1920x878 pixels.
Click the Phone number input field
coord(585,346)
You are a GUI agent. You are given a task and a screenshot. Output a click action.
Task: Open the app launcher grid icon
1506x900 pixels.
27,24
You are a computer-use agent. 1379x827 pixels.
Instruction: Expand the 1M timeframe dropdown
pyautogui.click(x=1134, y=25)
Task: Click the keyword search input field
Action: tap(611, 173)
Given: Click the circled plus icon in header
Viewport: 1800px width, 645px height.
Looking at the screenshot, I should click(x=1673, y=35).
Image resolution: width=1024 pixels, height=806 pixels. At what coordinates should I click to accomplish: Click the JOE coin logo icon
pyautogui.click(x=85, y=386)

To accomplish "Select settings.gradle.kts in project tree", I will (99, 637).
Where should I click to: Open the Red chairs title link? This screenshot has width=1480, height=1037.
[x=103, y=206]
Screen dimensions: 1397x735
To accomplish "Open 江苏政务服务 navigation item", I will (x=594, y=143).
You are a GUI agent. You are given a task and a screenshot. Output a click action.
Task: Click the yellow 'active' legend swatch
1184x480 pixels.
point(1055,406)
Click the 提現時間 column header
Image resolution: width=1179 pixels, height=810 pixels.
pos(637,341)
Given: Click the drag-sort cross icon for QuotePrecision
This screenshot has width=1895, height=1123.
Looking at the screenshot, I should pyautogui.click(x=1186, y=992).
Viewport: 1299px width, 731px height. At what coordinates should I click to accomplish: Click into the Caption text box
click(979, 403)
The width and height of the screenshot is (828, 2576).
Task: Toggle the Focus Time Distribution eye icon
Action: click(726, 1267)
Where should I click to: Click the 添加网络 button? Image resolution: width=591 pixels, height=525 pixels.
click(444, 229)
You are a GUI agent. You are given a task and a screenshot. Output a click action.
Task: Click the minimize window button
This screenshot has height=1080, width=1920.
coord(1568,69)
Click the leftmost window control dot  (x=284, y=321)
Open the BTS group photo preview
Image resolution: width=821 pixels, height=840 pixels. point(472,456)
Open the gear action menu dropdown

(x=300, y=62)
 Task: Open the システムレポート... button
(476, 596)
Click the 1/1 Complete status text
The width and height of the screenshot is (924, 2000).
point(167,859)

+-------+

◆ **Task directions**: Retype the lines above without alteration. The first is the one containing "Where should I click to: Click", and the last is the final line of the data.

◆ **Answer box**:
Where should I click to: Click the 添加网络 button? Image resolution: width=591 pixels, height=525 pixels.
click(444, 229)
You are a GUI agent. You are given a task and a screenshot. Output a click action.
Task: Click the minimize window button
This screenshot has height=1080, width=1920.
coord(1568,69)
Click the leftmost window control dot  (x=284, y=321)
Open the BTS group photo preview
Image resolution: width=821 pixels, height=840 pixels. point(472,456)
Open the gear action menu dropdown

(x=300, y=62)
 Task: Open the システムレポート... button
(476, 596)
Click the 1/1 Complete status text
The width and height of the screenshot is (924, 2000).
point(167,859)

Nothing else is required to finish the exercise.